_DATA TO USE_
- - - -
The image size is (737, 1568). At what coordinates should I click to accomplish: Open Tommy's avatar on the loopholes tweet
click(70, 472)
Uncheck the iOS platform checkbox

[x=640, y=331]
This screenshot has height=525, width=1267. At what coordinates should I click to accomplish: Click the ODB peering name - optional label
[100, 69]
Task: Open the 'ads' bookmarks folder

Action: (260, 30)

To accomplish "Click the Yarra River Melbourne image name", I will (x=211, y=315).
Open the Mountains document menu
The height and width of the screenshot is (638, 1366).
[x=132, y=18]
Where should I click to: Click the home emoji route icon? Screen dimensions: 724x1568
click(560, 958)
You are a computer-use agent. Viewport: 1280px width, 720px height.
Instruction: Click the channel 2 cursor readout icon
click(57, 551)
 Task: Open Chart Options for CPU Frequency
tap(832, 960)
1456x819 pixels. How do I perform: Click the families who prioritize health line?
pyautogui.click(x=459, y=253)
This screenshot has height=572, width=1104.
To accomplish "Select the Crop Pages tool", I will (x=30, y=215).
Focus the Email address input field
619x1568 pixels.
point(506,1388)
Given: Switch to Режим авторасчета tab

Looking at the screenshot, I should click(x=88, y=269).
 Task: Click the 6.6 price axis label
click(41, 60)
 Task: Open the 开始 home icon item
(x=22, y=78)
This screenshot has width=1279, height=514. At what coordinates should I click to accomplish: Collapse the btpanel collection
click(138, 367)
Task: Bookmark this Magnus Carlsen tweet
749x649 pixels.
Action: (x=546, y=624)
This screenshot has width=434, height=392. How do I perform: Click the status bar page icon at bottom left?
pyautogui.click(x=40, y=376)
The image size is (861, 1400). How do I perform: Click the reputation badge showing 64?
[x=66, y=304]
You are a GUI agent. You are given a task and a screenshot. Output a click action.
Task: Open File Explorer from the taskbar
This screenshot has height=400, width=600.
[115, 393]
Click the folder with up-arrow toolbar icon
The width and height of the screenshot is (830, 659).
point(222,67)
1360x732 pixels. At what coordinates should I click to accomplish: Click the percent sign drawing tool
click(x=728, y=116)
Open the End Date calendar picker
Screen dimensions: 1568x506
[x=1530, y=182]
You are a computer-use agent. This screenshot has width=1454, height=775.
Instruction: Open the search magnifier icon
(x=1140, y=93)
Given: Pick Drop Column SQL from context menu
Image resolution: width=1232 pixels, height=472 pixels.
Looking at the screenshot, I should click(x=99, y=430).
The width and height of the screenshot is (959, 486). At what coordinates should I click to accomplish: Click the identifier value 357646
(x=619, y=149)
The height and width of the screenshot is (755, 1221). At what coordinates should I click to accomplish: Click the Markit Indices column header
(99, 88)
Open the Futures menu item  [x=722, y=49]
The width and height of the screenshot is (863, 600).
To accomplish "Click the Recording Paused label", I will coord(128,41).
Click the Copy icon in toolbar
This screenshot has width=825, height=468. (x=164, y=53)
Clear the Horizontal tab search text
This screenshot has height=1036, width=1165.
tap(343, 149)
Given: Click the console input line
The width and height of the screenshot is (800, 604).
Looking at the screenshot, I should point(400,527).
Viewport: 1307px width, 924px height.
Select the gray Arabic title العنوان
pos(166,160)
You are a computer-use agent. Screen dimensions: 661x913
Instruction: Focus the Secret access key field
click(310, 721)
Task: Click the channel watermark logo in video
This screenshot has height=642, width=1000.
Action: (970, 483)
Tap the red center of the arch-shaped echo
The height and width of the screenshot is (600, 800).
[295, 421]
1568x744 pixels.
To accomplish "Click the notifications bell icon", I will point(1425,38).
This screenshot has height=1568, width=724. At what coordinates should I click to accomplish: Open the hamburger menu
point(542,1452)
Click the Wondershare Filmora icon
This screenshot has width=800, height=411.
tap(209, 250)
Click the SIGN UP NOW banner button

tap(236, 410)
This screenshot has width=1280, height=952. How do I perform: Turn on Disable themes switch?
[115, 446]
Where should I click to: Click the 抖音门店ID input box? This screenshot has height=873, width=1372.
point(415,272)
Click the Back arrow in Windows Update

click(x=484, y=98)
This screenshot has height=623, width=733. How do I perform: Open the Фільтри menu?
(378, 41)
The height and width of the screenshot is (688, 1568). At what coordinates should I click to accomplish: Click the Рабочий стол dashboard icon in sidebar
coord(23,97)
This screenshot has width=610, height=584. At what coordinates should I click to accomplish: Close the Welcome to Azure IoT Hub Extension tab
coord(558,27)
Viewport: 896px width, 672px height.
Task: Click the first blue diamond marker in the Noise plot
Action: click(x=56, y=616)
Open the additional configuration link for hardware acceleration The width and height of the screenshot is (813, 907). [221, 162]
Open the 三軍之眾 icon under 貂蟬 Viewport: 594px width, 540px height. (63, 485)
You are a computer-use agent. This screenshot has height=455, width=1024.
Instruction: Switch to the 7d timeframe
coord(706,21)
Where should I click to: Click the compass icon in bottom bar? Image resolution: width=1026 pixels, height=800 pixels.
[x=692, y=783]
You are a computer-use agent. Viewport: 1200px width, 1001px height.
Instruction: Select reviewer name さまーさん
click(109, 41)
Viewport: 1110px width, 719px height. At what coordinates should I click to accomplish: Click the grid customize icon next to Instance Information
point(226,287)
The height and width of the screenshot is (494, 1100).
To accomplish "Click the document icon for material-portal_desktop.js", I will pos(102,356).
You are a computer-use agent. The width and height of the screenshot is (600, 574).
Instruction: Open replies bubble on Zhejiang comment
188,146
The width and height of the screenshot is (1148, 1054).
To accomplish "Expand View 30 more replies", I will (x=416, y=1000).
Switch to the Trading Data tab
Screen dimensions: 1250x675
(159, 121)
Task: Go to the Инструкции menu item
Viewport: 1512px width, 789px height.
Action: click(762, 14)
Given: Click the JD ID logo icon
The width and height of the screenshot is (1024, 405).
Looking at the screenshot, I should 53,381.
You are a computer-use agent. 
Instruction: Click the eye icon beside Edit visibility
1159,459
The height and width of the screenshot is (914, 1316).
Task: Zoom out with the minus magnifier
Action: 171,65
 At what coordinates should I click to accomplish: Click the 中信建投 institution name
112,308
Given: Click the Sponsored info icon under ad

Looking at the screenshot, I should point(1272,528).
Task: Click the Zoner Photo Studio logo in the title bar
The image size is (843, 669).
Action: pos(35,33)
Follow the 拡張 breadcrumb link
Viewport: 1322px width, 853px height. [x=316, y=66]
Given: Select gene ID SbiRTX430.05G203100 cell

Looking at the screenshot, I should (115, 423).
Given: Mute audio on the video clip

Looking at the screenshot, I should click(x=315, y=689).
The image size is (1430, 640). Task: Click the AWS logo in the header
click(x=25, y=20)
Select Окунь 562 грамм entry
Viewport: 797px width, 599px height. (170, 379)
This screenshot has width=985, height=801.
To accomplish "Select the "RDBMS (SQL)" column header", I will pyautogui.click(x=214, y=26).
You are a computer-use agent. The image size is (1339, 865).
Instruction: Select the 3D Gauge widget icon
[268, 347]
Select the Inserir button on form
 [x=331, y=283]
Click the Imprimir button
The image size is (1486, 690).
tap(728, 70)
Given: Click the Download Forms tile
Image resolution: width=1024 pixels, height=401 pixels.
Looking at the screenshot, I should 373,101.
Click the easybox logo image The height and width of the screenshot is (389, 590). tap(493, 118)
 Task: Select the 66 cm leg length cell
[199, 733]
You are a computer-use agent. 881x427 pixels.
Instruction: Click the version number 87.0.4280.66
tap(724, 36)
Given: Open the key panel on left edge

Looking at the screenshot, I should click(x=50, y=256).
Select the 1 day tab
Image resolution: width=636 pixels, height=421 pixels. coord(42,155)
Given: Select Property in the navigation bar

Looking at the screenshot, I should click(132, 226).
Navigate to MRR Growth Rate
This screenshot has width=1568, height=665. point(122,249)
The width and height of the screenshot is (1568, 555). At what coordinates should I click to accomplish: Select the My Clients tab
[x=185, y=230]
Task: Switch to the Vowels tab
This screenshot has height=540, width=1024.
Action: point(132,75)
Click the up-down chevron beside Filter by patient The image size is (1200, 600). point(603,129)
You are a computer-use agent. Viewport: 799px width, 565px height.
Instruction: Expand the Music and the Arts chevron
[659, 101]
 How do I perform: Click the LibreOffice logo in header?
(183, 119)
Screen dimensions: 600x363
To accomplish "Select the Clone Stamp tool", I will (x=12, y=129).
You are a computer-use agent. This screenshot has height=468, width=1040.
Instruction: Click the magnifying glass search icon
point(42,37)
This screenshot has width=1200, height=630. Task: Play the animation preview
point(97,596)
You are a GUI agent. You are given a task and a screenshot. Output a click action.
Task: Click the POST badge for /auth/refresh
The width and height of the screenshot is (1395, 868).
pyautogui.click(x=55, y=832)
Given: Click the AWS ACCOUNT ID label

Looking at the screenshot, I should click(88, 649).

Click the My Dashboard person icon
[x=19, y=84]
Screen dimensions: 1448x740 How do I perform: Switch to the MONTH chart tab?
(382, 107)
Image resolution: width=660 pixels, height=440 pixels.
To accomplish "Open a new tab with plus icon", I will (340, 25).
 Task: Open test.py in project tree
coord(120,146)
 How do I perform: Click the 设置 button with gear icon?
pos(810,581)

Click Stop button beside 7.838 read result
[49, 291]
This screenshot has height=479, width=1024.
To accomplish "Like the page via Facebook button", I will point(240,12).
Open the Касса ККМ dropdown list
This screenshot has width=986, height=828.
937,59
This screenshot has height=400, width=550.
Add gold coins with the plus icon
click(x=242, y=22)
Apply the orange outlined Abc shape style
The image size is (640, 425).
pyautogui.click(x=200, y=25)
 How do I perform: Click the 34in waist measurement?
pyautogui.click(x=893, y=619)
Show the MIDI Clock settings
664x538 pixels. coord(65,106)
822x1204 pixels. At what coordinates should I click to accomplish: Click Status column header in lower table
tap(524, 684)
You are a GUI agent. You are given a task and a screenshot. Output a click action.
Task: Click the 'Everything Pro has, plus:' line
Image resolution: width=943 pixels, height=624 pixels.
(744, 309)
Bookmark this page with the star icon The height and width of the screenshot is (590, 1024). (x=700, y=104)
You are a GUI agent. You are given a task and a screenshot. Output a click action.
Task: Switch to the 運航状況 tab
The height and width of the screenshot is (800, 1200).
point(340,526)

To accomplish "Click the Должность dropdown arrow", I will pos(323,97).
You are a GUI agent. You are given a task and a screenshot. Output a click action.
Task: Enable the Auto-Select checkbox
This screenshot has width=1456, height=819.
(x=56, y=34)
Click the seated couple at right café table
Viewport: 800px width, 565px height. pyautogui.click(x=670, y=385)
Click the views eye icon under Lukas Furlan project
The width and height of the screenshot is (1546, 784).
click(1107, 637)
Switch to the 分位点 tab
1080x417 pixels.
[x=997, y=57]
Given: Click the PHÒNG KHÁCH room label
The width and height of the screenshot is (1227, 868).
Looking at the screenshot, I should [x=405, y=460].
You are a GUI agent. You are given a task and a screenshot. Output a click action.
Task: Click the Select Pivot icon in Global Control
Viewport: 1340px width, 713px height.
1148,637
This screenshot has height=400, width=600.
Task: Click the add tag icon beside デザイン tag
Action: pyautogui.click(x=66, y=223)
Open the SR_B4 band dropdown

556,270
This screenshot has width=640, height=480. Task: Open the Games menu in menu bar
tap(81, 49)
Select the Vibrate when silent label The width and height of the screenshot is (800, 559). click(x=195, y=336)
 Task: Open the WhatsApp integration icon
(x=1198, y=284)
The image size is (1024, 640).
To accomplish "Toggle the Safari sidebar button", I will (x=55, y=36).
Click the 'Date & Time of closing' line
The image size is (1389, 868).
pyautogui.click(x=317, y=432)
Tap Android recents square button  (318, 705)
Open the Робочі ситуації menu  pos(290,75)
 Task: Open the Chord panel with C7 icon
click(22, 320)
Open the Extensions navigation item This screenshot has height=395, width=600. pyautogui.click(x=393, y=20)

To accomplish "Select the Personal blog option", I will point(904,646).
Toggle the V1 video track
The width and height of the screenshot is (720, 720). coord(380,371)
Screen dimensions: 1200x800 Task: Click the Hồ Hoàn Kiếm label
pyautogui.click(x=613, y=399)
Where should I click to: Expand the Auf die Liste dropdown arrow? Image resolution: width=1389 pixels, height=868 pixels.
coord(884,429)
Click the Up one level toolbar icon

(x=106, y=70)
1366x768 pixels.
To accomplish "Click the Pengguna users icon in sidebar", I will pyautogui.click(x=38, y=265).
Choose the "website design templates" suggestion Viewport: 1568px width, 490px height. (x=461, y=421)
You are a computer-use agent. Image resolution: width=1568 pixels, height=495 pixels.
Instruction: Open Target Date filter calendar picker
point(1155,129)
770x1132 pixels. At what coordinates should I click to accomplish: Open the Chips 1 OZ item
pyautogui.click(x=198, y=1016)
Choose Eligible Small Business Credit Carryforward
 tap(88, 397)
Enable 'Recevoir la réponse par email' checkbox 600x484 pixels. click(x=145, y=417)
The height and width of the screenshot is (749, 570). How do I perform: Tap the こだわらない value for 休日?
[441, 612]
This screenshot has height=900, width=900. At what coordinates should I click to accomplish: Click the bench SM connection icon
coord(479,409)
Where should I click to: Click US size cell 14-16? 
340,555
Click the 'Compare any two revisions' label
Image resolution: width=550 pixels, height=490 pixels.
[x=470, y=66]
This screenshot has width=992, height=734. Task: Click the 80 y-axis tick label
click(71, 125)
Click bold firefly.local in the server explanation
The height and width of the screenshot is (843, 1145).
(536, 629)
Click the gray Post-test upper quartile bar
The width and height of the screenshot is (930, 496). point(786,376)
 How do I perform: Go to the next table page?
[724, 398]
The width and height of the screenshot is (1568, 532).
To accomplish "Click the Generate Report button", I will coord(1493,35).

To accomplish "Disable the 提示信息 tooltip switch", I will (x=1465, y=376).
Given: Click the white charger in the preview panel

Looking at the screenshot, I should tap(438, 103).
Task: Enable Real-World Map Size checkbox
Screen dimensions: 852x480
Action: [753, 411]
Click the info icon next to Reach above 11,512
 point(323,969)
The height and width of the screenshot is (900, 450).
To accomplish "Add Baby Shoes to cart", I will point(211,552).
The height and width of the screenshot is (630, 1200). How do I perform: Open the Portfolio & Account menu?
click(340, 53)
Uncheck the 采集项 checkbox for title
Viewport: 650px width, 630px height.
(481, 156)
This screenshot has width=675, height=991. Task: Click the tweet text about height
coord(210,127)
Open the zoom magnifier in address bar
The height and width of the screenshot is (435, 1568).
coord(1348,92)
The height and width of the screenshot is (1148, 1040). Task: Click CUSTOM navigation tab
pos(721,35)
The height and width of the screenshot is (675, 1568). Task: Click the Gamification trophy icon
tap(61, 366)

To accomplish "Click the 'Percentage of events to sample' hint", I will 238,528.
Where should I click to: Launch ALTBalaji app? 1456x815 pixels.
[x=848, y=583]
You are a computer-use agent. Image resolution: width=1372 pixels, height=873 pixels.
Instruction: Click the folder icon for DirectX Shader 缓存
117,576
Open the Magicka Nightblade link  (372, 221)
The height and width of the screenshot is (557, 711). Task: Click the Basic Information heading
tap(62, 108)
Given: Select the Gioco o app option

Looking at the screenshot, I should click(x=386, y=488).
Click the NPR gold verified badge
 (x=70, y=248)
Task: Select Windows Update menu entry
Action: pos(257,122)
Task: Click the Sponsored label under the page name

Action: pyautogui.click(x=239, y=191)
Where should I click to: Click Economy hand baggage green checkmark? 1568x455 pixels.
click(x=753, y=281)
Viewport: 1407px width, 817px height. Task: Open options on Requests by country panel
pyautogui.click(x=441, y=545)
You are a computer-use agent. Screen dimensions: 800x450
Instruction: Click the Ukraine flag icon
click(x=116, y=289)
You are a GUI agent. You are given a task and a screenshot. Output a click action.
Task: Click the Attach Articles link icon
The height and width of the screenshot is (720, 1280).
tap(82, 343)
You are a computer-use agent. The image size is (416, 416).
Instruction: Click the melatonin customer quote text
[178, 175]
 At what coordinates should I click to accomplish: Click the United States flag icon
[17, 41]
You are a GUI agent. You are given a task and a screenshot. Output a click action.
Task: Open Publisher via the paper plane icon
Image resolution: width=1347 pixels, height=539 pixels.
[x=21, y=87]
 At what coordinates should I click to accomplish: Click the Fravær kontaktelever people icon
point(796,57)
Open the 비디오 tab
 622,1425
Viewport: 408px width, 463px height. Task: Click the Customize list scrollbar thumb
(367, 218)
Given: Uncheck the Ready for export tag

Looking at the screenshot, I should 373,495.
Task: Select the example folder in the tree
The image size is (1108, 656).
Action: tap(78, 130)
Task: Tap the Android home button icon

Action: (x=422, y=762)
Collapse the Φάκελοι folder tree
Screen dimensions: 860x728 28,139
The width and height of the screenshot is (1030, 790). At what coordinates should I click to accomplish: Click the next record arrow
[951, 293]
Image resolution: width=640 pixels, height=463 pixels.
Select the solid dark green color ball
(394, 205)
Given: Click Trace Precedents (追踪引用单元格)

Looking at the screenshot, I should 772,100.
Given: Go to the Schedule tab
- - - -
_HOW TO COMPLETE THIS TASK_
Retype only this portion of the data above: the line containing "You are a computer-use agent. Image resolution: width=1372", the line containing "You are a computer-use agent. Screen dimensions: 800x450", and all lines between them, exactly.

_SOLVED PROBLEM_
You are a computer-use agent. Image resolution: width=1372 pixels, height=873 pixels.
Instruction: Click the folder icon for DirectX Shader 缓存
117,576
Open the Magicka Nightblade link  (372, 221)
The height and width of the screenshot is (557, 711). Task: Click the Basic Information heading
tap(62, 108)
Given: Select the Gioco o app option

Looking at the screenshot, I should click(x=386, y=488).
Click the NPR gold verified badge
 (x=70, y=248)
Task: Select Windows Update menu entry
Action: pos(257,122)
Task: Click the Sponsored label under the page name

Action: pyautogui.click(x=239, y=191)
Where should I click to: Click Economy hand baggage green checkmark? 1568x455 pixels.
click(x=753, y=281)
Viewport: 1407px width, 817px height. Task: Open options on Requests by country panel
pyautogui.click(x=441, y=545)
You are a computer-use agent. Screen dimensions: 800x450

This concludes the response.